Another Labor Day is upon us, and the whump sound of car trunks closing carries through the air as one family after another wraps up another season at the Jersey Shore. Oh, it’s not over completely, as used to be the case, but kids and teens have to head back to school and college, if they haven’t already.
In the fifties and sixties, before the concept of a “shoulder season,” the towns emptied by mid-afternoon on Labor Day and just about everything closed up for the season. With most of their young workers now absent and unavailable, businesses had no choice but to close up. Senior bus tours during the 70′s first started the season extension, meaning a few restaurants and boardwalk stores stayed open, with some restaurants offering special tour deals.
Morey’s Piers and other businesses started importing foreign labor to work during spring and fall, when American students were back in school. This was one of the biggest factors in enabling the shoulder seasons to survive.
I equate seasons with tides, so to speak. Summer represents high tide and winter stands for low tide, that less-than-desirable time for water enthusiasts of all types. Spring depicts an incoming tide in my mind, whereas autumn conjures up an outgoing tide.
During my youth, I often looked forward to a favorable high tide, meaning one that occurred at the right time of day to use it to its advantage, whether fishing, swimming, boating, or surfing. Fishing always seemed better on an incoming tide, and swimming in the bay pretty much required a high tide. Even surfing seemed to improve on an incoming tide.
Whenever it was that I had my eight-foot pram, I kept it tied to some pilings about twenty feet or so from the bulkhead, so going out in the boat required a tide high enough to swim to the boat. I also had to bring the boat over to the bulkhead to put on the mighty three-horse engine, something nearly impossible during a low tide event.
Low tides seemed depressing, and the shallow water in the bay got all mucky with lots of that seaweed that you can’t pop. It’s like wet paper. Marsh gas also escapes during low tides. Low tides at the beach are good for building mud castles and such, but that’s about it. I still hate low tides.
A lot of the fun we had back then was inspired by my friend, Rocco. Yes, Rocco first bought a serious diving mask and snorkel and talked me into getting them, also. Rocco first suggested we rent surfboards and try our hand at surfing, which we did. I’m pretty sure he was the guilty party who suggested taking the pram out the Intracoastal Waterway and circumvent the bell buoy in the ocean. I probably wouldn’t attempt it these days in an eight-foot boat, but it seemed pretty normal back then. It wasn’t, but we didn’t care. It would’ve been pretty interesting with just one person, and maybe a bit stupid with two, but with three people in that little boat it must have been pretty ridiculous!

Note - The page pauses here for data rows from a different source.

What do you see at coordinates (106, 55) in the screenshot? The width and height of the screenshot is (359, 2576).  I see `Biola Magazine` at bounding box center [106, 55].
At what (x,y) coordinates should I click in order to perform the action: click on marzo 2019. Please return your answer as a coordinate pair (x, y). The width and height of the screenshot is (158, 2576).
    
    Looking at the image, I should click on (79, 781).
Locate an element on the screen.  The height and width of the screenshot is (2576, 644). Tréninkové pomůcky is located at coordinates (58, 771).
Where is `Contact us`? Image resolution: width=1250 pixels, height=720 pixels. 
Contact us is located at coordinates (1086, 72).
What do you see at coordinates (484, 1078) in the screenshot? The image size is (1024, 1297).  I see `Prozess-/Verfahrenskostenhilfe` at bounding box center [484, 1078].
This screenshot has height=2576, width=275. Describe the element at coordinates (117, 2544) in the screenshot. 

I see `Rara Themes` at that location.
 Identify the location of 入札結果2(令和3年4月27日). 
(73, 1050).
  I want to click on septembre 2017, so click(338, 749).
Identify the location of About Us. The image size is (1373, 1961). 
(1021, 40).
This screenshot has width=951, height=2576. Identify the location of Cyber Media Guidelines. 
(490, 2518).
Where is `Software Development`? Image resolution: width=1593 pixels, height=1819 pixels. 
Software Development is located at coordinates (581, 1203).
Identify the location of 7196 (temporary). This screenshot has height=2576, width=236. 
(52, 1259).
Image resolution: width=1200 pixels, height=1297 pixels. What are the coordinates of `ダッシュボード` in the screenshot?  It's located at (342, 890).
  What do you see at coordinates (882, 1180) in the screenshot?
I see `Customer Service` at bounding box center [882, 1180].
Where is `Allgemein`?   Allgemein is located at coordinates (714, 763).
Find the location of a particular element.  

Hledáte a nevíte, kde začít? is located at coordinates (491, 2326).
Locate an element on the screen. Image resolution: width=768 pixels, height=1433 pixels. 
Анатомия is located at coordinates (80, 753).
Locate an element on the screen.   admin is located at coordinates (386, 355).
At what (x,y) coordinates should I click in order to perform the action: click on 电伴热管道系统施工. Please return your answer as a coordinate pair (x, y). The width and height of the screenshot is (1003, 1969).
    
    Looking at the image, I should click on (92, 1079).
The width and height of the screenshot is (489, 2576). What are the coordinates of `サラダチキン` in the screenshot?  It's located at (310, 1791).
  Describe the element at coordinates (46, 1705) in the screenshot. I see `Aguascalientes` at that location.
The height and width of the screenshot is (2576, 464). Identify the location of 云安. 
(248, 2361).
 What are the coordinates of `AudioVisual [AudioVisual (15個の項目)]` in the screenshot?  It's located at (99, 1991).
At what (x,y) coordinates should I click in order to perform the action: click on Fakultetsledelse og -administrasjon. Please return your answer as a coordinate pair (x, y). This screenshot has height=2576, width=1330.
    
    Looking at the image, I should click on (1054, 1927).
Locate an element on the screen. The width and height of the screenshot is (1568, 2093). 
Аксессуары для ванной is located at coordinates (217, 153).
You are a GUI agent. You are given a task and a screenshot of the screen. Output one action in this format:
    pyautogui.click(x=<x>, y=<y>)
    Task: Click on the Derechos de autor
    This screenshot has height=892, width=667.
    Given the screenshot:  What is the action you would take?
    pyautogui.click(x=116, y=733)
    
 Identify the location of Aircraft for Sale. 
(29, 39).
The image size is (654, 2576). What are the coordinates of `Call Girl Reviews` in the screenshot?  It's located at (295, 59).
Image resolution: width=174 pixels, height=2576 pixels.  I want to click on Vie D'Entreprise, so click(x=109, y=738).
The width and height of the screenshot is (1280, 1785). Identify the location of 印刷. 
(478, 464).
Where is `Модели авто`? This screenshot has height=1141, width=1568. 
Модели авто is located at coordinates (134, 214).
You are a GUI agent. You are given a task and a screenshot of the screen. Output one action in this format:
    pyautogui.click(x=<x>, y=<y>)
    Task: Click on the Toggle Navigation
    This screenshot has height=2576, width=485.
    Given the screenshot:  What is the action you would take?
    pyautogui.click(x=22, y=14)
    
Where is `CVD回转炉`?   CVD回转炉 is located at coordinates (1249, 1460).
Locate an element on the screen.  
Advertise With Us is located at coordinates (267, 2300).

I suggested attempting to ride our bikes backwards, sitting on the handlebars, because my uncle told me he had done it. We both mastered it, but our feat paled in comparison to what those crazy guys do these days on the BMX bikes.
Rules were a bit different back then, also, and I recall the only thing resembling life preservers were some seat cushions my parents had for a rowboat they had back in the forties. Seat cushions with straps used to be the life preservers du jour for boating. Water skiing with a ski vest was for sissies, but it eventually became prudent. The same for riding two-wheeled vehicles while not wearing a helmet. Now it seems very stupid, even on a bicycle!
We called a tide on a full moon or new moon a flood tide, which was great for both swimming and fishing. Unfortunately, after we started working on the boardwalk, the flood tide often occurred during our working hours.
Rocco and I both worked on a spiral slide on Fun Pier. He worked with me for part of the ’62 season, all of the ’63 season, and the first part of the ’64 season. In ’64 they asked me to switch over to running the old Tilt-a-Whirl, so our friend Jules, AKA Little Hazel, worked with Rocco on the slide.
The tide was always in during those times, or at least that’s how it seemed. In ’65 Rocco joined the Army, went through jump school, got sent to Germany, came back and went through Special Forces training. Right, he thought it would be fun to become a Green Beret and I just thought it was crazy. After getting my notice to go for a pre-induction physical in ’67 I dodged the draft in the Navy. The tide was obviously going out.
It ebbed after the first two years and then started its return. Rocco made it as a Green Beret, and did a couple of tours in ‘Nam. I did one tour in the brown water Navy over there. I got out in ’71 and he showed up at home with one of his army buddies. He had brought along his Norton Commando, and he let me try it out, but told me it wasn’t the same as my Vespa. He was right, and I remember the front wheel coming off the road each time I shifted, so I took it around the block and gave it back to him.
He got out a year or so later and I suppose the tide was high again for both of us, at least for awhile. Since then it’s been in and out, just the way it’s supposed to be, but I think we both still prefer the high tide.